» **Problem to work on**: Which lines of the entries below contain the string "folder"? Copy each one.

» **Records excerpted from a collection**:
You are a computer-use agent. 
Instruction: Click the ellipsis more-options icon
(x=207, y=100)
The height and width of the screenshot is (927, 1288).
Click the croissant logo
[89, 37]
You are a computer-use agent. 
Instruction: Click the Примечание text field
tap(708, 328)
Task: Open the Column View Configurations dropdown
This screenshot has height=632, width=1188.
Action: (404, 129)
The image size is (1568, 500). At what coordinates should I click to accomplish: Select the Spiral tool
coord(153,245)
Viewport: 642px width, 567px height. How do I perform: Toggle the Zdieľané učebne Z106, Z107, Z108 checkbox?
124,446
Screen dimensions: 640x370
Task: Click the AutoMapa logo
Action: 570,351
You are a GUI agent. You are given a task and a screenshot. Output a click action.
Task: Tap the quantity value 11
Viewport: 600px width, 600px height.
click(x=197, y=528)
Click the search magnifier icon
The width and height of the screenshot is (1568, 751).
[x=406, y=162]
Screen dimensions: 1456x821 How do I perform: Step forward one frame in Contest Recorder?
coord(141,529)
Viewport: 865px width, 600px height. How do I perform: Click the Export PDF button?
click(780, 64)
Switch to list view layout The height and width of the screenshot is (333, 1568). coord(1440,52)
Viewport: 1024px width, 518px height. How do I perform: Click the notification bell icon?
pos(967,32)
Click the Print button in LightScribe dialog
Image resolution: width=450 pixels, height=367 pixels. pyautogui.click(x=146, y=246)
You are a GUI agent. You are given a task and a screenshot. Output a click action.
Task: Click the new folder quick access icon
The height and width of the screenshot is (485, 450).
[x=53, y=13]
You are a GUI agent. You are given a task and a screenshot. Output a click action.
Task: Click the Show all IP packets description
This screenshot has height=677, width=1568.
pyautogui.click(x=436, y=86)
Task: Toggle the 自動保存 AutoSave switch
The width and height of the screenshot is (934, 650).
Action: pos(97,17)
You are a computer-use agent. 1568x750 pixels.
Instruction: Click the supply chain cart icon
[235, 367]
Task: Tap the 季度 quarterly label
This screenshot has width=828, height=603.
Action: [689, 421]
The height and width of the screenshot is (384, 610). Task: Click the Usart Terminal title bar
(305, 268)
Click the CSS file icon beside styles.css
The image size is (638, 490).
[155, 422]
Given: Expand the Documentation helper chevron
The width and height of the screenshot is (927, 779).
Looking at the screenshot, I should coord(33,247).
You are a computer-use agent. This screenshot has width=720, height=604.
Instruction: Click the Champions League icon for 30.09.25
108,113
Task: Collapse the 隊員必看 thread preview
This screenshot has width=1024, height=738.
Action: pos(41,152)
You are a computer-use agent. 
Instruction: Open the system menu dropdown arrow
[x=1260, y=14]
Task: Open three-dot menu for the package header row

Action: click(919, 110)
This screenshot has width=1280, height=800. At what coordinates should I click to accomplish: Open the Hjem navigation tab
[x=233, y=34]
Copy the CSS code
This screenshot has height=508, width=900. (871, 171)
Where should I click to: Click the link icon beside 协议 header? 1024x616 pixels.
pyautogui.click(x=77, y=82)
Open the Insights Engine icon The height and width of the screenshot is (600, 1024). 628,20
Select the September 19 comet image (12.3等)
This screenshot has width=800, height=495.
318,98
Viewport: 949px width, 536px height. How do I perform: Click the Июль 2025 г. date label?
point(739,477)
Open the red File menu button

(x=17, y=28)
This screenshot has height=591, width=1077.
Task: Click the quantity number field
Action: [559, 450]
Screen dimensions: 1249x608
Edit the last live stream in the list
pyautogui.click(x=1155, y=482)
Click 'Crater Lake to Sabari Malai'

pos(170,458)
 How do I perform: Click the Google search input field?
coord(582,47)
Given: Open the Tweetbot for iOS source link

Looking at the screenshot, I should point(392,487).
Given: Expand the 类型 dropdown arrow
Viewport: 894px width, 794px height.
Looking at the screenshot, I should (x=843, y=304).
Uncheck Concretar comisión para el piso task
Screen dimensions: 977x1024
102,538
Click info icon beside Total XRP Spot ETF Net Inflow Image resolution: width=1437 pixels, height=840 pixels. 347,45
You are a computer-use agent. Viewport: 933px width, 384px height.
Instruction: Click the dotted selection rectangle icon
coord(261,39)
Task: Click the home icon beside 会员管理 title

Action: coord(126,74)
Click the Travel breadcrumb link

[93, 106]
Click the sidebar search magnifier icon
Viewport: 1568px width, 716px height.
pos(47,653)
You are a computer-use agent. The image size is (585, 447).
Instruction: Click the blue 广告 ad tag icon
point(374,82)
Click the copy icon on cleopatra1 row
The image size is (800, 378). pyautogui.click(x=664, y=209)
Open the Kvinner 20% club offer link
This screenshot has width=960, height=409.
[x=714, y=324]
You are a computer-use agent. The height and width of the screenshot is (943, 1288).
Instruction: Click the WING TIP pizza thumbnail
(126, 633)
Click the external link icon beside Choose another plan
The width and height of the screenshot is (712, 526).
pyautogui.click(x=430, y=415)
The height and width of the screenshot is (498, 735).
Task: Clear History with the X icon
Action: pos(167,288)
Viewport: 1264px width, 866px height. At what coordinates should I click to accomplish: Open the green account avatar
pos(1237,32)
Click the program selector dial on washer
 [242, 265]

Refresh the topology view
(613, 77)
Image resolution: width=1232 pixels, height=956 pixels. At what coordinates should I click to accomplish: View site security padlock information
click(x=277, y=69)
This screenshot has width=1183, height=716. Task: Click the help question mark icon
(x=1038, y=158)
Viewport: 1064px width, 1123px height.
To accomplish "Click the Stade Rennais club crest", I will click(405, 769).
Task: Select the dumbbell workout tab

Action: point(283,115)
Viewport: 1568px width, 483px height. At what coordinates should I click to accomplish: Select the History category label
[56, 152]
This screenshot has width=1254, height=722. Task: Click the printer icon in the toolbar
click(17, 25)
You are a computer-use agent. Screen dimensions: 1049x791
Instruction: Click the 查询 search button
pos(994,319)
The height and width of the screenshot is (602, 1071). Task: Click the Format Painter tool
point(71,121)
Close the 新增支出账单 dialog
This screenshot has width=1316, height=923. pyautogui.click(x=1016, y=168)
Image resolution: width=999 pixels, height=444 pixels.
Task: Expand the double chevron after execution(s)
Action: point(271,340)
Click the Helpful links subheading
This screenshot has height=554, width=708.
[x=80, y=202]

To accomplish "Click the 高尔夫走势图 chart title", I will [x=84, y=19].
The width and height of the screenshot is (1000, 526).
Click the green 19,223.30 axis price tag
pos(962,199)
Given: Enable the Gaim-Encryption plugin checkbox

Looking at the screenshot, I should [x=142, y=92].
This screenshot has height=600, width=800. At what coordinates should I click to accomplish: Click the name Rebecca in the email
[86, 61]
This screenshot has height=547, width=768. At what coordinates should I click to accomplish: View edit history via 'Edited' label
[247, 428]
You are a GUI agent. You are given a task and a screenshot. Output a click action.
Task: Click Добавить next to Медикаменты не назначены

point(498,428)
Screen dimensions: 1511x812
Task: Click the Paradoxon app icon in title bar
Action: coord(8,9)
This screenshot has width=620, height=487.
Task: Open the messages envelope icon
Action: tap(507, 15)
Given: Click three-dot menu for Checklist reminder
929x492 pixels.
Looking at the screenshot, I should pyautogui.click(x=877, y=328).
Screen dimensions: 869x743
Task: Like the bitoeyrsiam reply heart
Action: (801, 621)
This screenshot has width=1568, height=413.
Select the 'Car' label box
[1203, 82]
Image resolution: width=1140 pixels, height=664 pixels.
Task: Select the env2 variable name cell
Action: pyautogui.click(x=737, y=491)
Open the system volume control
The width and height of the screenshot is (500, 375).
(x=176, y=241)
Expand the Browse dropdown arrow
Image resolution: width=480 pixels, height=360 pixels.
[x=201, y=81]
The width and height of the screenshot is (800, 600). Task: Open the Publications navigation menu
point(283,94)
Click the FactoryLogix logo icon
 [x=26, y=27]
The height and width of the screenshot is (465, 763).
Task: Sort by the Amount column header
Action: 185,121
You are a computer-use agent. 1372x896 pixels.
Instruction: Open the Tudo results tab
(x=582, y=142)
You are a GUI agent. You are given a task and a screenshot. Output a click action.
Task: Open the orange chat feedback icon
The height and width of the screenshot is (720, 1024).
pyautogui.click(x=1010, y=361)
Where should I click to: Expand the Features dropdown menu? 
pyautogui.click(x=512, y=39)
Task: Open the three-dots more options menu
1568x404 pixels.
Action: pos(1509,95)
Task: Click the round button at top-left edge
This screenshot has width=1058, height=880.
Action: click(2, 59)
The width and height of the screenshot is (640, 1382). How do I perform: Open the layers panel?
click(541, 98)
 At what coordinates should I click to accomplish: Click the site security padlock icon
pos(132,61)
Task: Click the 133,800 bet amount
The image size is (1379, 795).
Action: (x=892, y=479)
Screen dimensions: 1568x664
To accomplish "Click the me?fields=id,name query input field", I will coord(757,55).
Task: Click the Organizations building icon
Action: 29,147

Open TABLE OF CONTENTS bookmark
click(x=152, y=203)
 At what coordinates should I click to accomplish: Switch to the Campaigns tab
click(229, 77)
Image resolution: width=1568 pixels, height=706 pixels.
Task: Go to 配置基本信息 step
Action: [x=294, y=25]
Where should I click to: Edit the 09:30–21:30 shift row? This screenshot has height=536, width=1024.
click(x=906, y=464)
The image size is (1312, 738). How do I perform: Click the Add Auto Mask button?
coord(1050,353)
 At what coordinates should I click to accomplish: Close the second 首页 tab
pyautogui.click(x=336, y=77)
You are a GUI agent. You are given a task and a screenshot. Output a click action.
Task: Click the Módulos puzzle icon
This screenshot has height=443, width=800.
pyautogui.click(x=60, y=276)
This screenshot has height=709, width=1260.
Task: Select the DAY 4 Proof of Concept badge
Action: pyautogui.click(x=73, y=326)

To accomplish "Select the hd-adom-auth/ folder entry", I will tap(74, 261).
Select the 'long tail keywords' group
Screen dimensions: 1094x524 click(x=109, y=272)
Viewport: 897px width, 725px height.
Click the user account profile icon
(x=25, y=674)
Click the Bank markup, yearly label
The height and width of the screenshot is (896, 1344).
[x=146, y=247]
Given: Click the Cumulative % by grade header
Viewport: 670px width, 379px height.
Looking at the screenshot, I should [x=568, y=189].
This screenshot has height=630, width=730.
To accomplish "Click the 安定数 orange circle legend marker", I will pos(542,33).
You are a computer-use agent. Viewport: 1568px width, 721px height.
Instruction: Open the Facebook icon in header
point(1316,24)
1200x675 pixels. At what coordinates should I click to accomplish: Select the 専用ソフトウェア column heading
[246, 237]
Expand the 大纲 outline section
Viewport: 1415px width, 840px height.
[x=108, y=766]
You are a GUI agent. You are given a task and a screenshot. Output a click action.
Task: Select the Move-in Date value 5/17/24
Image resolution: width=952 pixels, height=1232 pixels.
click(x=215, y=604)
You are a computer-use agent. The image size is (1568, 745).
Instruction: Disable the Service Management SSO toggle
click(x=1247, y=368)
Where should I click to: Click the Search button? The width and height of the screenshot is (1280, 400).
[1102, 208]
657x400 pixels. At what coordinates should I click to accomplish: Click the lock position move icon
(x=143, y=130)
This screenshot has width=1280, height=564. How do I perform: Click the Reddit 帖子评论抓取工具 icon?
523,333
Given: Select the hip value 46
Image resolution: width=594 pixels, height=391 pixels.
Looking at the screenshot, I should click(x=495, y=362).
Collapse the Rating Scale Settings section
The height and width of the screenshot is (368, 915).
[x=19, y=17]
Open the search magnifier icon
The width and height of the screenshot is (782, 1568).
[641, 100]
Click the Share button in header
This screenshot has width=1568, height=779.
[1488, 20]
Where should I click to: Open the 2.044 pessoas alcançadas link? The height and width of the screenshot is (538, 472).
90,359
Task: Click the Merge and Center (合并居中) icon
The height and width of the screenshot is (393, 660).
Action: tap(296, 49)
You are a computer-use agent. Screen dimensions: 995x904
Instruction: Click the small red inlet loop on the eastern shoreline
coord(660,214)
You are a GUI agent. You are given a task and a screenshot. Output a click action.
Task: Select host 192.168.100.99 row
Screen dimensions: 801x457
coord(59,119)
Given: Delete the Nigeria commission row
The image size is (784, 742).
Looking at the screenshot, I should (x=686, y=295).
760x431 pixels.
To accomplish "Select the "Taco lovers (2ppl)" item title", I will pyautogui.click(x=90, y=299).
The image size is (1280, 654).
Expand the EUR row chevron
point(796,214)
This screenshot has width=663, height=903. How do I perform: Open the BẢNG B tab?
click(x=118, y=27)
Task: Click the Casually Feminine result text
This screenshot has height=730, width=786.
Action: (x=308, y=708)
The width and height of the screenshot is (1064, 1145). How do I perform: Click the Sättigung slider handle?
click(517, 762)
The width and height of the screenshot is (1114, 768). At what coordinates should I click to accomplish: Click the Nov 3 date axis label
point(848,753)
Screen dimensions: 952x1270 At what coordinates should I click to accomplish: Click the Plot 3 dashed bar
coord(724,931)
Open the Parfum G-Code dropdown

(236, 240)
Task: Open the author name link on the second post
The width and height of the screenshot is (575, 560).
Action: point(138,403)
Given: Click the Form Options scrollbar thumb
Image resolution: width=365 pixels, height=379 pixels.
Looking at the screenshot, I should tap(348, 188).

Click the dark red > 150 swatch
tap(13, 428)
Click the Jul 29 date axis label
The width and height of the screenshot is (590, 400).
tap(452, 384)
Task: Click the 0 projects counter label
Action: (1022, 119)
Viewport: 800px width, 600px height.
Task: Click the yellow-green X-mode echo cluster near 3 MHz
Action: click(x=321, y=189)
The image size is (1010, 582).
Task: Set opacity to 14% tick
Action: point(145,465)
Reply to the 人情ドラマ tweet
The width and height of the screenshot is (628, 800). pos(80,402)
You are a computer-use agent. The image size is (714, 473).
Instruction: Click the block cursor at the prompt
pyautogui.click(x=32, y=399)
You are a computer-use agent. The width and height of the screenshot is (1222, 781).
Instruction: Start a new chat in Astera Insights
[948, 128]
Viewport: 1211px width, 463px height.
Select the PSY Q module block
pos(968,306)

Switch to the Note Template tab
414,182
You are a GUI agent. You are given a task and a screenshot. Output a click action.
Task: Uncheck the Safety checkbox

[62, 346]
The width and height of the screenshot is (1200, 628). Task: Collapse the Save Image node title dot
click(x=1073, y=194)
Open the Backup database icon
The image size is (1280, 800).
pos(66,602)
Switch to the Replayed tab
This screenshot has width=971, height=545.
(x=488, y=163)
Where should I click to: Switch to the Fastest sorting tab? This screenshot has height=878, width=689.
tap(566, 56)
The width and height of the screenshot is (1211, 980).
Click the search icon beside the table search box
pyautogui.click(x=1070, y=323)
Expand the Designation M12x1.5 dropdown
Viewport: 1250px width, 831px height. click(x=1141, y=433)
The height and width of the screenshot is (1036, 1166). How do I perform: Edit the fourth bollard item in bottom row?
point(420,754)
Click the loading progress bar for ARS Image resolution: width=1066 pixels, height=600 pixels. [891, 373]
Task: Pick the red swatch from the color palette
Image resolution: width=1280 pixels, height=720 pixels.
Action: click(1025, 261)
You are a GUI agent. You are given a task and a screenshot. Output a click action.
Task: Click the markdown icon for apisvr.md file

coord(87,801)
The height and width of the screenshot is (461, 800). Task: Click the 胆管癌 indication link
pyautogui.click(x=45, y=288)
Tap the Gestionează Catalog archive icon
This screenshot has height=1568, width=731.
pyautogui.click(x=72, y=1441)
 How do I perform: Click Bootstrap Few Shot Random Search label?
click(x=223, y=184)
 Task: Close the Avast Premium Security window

» **Result for this task**:
Task: Click the new folder quick access icon
To accomplish "Select the hd-adom-auth/ folder entry", I will tap(74, 261).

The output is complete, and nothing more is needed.